Thanks! Please update the README accordingly.

If I understand the code correctly, the revmap is a three-level deep
structure. The bottom level consists of "regular revmap pages", and each
regular revmap page is filled with ItemPointerDatas, which point to the
index tuples. The middle level consists of "array revmap pages", and
each array revmap page contains an array of BlockNumbers of the "regular
revmap" pages. The top level is an array of BlockNumbers of the array
revmap pages, and it is stored in the metapage.

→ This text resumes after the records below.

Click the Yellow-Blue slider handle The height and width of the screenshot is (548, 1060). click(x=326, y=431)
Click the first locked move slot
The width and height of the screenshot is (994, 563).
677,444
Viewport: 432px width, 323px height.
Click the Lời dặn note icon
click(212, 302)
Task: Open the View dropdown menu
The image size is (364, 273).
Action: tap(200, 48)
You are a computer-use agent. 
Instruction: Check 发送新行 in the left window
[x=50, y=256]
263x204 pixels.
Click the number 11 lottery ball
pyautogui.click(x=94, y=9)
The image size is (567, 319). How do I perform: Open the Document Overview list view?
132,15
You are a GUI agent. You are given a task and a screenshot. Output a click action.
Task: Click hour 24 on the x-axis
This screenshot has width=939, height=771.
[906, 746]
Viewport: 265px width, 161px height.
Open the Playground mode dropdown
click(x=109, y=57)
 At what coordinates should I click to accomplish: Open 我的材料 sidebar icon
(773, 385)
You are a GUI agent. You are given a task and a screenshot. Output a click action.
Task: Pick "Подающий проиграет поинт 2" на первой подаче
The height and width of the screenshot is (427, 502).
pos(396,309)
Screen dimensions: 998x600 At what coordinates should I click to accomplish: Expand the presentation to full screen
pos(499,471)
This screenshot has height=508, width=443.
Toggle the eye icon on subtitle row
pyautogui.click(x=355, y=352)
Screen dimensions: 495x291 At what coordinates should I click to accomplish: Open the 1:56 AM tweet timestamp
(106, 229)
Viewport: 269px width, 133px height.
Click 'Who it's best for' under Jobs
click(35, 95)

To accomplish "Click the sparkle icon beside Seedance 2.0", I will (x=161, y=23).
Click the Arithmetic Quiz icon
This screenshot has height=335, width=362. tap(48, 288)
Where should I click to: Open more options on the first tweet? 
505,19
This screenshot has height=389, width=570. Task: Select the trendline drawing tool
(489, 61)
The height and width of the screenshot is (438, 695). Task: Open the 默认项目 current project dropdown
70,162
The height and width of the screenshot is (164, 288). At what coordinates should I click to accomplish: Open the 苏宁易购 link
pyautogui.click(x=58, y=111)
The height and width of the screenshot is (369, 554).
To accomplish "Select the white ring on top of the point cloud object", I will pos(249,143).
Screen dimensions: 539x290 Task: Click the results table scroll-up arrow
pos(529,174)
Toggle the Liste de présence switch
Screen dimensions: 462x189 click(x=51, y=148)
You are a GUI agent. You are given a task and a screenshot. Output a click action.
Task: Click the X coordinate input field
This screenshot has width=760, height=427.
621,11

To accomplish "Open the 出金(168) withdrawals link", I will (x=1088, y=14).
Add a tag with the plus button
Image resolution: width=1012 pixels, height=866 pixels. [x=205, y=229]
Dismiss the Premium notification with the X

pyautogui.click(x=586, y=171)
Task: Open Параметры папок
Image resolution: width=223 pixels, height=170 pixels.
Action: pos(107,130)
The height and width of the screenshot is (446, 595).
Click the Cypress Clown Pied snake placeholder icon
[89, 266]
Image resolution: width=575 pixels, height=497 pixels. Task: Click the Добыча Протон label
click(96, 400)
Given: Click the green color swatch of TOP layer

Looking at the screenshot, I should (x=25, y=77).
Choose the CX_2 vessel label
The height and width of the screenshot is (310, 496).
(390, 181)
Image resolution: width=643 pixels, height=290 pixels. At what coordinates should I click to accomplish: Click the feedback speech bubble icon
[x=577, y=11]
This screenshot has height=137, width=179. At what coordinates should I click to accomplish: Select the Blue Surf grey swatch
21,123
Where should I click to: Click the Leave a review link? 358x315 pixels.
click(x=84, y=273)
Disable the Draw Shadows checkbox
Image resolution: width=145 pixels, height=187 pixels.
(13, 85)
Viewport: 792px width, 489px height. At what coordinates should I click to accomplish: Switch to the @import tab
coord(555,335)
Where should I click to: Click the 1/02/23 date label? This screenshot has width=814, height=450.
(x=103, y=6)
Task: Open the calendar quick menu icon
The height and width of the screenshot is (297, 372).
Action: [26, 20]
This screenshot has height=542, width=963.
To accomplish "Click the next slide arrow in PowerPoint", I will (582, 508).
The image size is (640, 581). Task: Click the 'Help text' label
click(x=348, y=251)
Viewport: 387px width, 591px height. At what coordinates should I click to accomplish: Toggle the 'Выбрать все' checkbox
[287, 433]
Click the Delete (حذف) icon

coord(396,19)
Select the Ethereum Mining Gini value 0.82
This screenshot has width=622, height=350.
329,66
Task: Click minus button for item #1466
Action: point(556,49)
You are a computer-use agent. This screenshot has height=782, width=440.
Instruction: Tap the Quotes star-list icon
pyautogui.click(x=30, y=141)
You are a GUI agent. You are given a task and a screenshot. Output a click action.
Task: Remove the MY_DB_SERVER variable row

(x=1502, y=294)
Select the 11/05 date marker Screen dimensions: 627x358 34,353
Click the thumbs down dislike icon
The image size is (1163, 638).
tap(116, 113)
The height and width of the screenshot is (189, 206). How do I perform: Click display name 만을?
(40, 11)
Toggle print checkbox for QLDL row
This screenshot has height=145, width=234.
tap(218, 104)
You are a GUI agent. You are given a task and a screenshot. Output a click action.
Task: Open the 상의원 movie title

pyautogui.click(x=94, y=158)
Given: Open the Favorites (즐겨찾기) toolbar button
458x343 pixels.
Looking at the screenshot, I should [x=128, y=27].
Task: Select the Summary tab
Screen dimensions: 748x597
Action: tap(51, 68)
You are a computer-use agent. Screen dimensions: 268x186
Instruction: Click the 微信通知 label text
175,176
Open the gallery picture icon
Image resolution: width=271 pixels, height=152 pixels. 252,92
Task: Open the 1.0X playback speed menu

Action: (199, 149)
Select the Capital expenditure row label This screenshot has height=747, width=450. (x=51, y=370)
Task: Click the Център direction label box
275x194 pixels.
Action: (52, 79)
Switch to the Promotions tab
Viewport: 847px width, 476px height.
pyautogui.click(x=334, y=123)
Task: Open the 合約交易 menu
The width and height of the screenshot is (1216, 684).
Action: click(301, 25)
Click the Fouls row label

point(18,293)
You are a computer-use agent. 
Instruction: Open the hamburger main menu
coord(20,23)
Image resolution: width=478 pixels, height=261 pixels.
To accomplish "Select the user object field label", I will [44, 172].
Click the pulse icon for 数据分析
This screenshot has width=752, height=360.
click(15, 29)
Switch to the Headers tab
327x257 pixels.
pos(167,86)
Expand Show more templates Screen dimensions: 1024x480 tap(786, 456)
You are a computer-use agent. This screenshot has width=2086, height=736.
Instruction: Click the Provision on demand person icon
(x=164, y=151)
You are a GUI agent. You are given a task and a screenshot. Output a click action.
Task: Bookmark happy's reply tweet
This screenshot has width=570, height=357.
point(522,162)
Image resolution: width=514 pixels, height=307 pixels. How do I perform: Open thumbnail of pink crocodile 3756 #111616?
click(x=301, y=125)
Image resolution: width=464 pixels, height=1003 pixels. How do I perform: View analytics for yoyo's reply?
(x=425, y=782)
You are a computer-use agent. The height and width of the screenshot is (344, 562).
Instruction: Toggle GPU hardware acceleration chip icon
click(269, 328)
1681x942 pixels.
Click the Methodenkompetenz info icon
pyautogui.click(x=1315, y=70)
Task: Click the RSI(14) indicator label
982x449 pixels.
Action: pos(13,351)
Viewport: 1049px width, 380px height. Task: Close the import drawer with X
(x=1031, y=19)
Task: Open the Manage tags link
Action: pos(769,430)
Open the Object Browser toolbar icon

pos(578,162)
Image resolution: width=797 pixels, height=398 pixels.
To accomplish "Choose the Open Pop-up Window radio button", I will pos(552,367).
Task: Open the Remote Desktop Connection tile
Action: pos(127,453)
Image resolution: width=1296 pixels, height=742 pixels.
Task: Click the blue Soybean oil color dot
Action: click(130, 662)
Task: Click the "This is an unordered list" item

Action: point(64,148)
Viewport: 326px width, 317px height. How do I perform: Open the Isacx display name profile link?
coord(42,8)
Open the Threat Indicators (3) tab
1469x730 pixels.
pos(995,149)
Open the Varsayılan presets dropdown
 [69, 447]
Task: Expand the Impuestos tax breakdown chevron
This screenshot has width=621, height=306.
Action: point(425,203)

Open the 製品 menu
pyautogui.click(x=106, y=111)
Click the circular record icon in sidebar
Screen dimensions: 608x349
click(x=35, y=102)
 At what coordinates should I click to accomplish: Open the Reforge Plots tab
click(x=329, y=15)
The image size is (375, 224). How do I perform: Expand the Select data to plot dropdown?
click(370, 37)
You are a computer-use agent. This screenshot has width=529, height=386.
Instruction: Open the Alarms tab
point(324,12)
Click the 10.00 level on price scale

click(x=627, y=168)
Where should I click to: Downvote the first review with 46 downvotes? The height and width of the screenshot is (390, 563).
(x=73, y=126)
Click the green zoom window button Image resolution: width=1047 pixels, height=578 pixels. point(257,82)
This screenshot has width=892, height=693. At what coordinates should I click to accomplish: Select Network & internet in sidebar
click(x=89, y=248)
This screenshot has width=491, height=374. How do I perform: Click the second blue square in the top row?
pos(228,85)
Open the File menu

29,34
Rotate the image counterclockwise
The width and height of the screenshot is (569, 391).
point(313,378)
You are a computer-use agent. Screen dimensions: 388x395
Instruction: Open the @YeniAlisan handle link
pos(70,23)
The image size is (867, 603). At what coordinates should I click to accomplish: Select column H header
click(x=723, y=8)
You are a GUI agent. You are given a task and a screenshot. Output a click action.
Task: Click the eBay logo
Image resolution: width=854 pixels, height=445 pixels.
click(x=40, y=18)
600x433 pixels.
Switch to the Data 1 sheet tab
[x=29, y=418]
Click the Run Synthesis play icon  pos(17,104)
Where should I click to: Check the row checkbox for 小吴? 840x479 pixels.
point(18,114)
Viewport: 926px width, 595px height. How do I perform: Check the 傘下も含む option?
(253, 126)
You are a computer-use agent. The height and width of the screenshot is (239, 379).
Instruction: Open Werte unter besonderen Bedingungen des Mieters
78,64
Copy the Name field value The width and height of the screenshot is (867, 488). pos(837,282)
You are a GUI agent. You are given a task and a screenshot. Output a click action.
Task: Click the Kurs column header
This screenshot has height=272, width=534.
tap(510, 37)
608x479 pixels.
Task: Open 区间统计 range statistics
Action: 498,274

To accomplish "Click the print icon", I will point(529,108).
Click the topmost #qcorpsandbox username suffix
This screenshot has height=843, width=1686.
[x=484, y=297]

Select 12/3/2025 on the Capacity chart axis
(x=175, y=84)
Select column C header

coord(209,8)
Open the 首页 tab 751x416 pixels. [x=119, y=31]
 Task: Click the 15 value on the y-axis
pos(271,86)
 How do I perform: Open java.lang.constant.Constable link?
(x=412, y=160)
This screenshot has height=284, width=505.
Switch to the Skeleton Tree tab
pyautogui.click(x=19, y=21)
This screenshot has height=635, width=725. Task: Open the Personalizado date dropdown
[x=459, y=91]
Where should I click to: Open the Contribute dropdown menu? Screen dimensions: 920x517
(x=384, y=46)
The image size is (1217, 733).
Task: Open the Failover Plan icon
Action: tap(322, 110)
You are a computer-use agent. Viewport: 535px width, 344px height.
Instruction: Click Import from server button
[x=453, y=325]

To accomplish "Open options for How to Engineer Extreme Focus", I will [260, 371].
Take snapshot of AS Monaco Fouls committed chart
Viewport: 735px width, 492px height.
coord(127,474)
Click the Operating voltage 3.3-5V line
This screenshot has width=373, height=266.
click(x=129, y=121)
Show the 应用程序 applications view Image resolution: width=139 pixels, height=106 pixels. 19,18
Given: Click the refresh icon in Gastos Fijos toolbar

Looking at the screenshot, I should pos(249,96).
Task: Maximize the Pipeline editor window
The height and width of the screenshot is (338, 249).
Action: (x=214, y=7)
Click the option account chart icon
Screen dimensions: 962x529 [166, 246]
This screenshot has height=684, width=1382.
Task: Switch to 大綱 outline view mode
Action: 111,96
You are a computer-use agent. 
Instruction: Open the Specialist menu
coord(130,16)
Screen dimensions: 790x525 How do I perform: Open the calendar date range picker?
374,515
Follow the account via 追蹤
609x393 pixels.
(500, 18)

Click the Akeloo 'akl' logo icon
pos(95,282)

With 8k block size, that's just enough to cover the full range of 2^32-1
blocks that you'll need if you set mm_pages_per_range=1. Each regular
revmap page can store about 8192/6 = 1365 item pointers, each array
revmap page can store about 8192/4 = 2048 block references, and the size
of the top array is 8192/4. That's just enough; to store the required
number of array pages in the top array, the array needs to be
(2^32/1365)/2048)=1536 elements large.

But with 4k or smaller blocks, it's not enough.

I wonder if it would be simpler to just always store the revmap pages in
the beginning of the index, before any other pages. Finding the revmap
page would then be just as easy as with a separate fork. When the
table/index is extended so that a new revmap page is needed, move the
existing page at that block out of the way. Locking needs some
consideration, but I think it would be feasible and simpler than you
have now.

> I have followed the suggestion by Amit to overwrite the index tuple when
> a new heap tuple is inserted, instead of creating a separate index
> tuple. This saves a lot of index bloat. This required a new entry
> point in bufpage.c, PageOverwriteItemData(). bufpage.c also has a new
> function PageIndexDeleteNoCompact which is similar in spirit to
> PageIndexMultiDelete except that item pointers do not change. This is
> necessary because the revmap stores item pointers, and such reference
> would break if we were to renumber items in index pages.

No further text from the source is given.